What you need to do: Rewrite the records from the line containing "Open the Contact menu item" down to the line containing "[x=1103, y=109]", both included. Replace "button" with "control" and leave all else unchanged.

***** Exercise data *****

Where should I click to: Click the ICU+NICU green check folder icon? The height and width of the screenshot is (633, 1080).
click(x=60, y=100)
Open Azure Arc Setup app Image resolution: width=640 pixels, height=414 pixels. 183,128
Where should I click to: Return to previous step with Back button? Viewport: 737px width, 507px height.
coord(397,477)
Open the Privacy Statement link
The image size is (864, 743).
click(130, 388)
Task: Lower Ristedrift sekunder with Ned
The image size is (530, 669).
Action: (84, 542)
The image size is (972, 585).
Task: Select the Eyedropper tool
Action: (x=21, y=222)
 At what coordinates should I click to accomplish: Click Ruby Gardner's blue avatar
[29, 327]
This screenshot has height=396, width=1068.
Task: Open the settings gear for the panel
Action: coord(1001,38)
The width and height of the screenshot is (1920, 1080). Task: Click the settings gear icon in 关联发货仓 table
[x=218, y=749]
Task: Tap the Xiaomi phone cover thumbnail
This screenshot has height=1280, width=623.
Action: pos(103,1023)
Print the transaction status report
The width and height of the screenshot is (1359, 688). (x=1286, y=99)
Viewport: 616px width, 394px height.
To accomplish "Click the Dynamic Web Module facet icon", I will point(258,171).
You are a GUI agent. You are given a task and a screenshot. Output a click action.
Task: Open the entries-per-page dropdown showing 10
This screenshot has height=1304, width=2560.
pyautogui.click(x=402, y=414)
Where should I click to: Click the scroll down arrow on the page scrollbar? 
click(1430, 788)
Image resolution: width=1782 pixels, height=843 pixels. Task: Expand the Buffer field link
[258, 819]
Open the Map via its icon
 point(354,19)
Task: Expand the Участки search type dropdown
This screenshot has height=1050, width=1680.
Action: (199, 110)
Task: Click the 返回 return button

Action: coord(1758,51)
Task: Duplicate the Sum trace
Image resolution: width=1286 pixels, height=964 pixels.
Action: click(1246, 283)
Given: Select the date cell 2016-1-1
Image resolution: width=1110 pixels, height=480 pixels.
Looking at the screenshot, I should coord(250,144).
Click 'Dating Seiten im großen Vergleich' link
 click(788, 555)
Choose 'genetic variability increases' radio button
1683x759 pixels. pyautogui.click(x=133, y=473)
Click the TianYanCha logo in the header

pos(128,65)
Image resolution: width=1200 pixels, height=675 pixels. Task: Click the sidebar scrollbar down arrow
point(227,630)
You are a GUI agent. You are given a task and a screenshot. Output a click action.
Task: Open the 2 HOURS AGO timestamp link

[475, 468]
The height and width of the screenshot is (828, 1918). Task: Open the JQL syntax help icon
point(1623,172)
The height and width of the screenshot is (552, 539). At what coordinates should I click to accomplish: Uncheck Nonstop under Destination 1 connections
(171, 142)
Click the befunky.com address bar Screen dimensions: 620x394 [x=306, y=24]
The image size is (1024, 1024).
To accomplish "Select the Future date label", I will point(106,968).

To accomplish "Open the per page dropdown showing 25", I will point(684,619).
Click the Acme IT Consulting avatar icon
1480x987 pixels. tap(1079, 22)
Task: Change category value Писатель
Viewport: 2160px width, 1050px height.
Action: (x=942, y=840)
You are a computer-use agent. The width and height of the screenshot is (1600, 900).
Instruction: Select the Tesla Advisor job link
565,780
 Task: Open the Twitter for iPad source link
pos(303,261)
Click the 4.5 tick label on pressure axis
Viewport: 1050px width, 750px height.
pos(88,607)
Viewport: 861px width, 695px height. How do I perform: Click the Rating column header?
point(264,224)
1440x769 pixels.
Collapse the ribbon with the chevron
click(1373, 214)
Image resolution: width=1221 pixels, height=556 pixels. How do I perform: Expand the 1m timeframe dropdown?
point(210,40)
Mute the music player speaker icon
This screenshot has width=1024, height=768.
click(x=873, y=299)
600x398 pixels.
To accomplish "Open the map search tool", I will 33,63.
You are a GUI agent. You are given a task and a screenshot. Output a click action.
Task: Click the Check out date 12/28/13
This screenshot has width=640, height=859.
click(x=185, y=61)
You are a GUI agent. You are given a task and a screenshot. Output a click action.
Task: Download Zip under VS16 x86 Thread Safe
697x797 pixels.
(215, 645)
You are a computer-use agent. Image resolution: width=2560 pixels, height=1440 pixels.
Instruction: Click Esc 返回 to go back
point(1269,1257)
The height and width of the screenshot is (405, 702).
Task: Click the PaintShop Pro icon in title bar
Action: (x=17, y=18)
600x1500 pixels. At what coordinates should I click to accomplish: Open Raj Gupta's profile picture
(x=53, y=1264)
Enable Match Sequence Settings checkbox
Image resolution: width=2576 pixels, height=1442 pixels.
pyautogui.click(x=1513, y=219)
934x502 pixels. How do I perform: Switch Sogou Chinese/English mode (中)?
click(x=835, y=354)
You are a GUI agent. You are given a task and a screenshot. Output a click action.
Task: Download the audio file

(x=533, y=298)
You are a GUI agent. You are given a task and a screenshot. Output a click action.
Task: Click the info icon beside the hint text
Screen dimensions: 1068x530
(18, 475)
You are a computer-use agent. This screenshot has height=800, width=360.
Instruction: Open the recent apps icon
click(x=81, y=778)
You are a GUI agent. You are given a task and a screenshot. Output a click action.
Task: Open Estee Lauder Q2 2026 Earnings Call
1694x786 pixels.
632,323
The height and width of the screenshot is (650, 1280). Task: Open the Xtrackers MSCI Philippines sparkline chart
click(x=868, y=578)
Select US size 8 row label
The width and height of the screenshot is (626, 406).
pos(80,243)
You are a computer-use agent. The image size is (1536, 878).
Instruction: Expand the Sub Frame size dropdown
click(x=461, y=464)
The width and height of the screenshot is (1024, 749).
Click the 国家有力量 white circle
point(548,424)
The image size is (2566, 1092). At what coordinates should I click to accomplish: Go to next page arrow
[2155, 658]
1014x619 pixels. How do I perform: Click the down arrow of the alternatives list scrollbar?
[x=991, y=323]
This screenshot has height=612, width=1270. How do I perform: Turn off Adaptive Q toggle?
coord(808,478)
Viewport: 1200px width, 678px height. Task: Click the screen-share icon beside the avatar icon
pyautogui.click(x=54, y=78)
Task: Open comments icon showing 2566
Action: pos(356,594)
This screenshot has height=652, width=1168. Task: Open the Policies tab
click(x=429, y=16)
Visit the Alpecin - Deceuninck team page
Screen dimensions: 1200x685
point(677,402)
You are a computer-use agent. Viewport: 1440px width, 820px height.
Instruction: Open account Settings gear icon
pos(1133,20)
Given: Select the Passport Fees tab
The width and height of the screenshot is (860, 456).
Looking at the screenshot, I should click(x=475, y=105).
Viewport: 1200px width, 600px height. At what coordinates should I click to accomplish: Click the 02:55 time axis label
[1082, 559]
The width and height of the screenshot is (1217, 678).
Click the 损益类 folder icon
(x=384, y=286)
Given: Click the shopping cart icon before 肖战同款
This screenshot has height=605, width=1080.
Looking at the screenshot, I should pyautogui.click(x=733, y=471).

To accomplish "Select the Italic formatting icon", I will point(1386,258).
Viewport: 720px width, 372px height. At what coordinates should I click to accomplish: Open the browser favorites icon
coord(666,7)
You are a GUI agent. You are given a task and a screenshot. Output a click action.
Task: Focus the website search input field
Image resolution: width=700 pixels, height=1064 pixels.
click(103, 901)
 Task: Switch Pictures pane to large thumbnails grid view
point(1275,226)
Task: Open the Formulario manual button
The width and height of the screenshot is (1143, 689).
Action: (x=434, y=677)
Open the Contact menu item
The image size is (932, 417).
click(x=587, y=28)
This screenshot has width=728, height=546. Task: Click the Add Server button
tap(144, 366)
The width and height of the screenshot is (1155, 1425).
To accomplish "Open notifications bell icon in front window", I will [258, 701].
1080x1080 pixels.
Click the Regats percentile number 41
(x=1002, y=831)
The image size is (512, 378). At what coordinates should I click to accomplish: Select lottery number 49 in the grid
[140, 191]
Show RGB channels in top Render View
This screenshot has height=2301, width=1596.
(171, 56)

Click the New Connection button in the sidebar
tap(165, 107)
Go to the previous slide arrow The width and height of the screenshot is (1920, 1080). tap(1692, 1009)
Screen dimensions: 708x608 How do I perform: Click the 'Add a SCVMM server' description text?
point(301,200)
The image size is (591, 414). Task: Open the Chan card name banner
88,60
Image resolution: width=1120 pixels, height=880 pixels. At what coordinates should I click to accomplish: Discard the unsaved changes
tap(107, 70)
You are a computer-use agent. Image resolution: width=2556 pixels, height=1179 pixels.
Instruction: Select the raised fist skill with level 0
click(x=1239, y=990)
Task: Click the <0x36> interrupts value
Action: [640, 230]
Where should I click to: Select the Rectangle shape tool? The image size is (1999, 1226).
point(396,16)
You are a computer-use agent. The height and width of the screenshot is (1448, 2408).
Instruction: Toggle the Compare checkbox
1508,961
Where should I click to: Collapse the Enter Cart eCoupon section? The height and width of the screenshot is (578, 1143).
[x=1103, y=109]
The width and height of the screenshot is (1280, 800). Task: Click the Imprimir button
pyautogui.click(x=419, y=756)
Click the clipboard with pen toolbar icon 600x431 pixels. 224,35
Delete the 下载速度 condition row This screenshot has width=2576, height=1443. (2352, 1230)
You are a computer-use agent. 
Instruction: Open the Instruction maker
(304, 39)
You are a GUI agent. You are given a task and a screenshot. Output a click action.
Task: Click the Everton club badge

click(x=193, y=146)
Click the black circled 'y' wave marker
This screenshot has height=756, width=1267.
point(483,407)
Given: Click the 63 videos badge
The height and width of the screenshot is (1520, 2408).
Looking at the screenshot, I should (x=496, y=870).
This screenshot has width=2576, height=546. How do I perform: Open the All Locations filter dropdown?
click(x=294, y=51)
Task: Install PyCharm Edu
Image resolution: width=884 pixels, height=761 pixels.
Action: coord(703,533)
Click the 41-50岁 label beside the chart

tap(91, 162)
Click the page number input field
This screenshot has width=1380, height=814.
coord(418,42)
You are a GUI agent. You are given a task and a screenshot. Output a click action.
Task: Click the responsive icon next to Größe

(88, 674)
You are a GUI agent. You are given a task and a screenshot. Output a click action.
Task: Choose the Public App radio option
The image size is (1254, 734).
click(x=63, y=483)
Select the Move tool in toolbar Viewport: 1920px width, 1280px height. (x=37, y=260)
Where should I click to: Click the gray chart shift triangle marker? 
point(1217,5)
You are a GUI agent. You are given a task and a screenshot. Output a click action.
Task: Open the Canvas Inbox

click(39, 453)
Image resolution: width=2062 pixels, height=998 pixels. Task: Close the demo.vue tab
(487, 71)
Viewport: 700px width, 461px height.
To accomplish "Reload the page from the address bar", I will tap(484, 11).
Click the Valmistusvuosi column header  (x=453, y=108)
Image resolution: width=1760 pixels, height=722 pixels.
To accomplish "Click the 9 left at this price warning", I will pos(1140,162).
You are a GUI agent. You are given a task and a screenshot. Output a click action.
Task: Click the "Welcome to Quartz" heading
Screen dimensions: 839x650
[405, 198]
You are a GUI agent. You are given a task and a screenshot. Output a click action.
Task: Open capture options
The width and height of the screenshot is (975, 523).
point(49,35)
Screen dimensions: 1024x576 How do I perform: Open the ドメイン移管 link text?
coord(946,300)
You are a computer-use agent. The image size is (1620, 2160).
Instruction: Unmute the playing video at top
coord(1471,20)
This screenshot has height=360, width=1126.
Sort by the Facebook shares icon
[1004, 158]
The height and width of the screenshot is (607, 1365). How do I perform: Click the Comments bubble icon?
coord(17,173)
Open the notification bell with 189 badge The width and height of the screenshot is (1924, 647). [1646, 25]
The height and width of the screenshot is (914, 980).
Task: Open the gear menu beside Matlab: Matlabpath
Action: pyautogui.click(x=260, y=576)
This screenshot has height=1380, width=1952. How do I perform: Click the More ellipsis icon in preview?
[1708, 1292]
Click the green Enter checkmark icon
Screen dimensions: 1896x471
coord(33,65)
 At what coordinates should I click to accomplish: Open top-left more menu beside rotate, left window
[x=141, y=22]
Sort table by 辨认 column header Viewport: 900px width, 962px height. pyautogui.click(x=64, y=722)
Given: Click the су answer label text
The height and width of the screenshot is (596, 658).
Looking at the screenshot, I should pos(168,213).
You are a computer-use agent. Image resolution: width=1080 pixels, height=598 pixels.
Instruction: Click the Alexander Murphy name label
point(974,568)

*****

Solved exercise:
Open the Contact menu item
The image size is (932, 417).
click(x=587, y=28)
This screenshot has width=728, height=546. Task: Click the Add Server control
tap(144, 366)
The width and height of the screenshot is (1155, 1425).
To accomplish "Open notifications bell icon in front window", I will [258, 701].
1080x1080 pixels.
Click the Regats percentile number 41
(x=1002, y=831)
The image size is (512, 378). At what coordinates should I click to accomplish: Select lottery number 49 in the grid
[140, 191]
Show RGB channels in top Render View
This screenshot has height=2301, width=1596.
(171, 56)

Click the New Connection control in the sidebar
tap(165, 107)
Go to the previous slide arrow The width and height of the screenshot is (1920, 1080). tap(1692, 1009)
Screen dimensions: 708x608 How do I perform: Click the 'Add a SCVMM server' description text?
point(301,200)
The image size is (591, 414). Task: Open the Chan card name banner
88,60
Image resolution: width=1120 pixels, height=880 pixels. At what coordinates should I click to accomplish: Discard the unsaved changes
tap(107, 70)
You are a computer-use agent. Image resolution: width=2556 pixels, height=1179 pixels.
Instruction: Select the raised fist skill with level 0
click(x=1239, y=990)
Task: Click the <0x36> interrupts value
Action: [640, 230]
Where should I click to: Select the Rectangle shape tool? The image size is (1999, 1226).
point(396,16)
You are a computer-use agent. The height and width of the screenshot is (1448, 2408).
Instruction: Toggle the Compare checkbox
1508,961
Where should I click to: Collapse the Enter Cart eCoupon section? The height and width of the screenshot is (578, 1143).
[x=1103, y=109]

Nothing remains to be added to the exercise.